Content starts
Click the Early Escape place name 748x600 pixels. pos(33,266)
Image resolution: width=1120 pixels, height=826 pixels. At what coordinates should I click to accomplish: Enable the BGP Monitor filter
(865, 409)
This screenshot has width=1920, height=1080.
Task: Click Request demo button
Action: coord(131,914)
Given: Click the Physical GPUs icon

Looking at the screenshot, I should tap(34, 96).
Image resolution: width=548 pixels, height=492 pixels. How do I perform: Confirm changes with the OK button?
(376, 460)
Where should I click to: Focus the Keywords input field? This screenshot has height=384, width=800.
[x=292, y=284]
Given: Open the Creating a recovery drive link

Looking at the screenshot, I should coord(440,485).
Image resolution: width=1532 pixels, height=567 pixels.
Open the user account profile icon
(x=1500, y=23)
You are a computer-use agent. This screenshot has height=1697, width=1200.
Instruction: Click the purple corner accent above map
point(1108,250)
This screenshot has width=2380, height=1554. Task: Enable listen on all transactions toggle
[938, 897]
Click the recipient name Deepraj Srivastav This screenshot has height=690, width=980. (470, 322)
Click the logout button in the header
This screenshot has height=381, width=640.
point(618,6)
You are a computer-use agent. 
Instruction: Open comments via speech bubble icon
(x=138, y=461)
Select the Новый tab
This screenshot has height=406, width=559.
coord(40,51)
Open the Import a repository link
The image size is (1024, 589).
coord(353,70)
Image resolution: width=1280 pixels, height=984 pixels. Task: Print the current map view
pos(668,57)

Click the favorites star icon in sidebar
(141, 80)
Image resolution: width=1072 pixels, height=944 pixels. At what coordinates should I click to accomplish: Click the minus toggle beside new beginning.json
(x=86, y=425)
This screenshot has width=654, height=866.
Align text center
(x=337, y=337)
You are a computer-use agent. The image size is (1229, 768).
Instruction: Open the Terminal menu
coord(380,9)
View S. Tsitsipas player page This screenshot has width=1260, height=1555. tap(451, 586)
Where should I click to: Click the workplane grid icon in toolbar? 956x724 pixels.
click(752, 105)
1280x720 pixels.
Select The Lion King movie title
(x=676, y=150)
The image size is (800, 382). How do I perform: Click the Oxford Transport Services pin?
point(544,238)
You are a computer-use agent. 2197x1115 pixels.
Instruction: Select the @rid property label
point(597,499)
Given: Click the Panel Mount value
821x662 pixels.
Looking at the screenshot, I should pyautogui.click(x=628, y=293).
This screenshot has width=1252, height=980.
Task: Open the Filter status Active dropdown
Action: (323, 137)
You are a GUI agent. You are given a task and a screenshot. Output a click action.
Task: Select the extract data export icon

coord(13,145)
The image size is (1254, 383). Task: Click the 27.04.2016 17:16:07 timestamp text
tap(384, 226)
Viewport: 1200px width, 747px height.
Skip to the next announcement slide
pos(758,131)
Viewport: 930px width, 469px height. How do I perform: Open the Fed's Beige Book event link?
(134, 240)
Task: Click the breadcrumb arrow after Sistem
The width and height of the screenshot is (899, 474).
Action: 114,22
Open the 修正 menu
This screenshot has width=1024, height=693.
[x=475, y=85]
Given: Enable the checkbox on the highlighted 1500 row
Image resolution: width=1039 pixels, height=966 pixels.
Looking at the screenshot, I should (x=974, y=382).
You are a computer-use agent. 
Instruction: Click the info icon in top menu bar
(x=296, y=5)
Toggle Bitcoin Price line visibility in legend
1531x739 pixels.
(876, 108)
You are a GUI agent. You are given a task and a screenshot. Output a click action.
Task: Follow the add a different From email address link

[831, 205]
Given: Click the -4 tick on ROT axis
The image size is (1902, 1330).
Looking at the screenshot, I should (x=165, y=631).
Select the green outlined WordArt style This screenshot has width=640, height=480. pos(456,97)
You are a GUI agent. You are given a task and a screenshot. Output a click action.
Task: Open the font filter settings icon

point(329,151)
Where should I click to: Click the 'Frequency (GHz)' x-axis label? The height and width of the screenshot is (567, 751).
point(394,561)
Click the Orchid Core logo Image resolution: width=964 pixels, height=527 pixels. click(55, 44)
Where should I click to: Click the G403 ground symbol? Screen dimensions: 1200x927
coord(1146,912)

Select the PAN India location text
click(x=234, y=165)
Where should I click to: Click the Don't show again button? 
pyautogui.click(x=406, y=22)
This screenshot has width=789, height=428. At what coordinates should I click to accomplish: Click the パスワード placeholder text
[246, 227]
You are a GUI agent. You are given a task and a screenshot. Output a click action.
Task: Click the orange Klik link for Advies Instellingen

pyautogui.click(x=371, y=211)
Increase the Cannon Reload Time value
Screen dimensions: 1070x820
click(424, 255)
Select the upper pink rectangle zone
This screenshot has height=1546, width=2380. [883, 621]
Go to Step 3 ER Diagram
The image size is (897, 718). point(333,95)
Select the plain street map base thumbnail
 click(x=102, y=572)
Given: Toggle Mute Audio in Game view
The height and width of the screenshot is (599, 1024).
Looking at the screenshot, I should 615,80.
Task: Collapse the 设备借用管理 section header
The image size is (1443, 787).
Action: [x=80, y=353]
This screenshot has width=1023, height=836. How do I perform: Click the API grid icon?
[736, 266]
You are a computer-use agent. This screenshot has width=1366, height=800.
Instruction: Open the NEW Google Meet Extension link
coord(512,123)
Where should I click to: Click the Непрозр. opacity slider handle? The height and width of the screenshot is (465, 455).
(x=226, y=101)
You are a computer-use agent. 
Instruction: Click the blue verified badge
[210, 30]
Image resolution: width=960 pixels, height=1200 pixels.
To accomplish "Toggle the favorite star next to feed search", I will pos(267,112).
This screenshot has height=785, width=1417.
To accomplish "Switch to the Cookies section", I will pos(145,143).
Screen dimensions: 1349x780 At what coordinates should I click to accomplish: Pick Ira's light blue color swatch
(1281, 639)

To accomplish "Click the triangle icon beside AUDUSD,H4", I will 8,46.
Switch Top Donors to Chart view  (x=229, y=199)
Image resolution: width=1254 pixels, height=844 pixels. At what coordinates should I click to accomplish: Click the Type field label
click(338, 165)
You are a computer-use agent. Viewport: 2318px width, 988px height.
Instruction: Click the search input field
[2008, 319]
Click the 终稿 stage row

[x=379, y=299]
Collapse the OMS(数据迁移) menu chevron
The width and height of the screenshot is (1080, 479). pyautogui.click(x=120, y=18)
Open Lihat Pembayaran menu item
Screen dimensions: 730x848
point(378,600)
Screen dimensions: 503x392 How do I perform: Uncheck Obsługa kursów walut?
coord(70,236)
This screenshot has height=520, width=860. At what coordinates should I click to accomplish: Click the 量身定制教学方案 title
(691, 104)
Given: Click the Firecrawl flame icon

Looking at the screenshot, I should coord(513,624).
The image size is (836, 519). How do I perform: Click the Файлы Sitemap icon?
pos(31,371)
Content ends
Take every line above that includes the string "section" and return it.

Task: Collapse the 设备借用管理 section header
To accomplish "Switch to the Cookies section", I will pos(145,143).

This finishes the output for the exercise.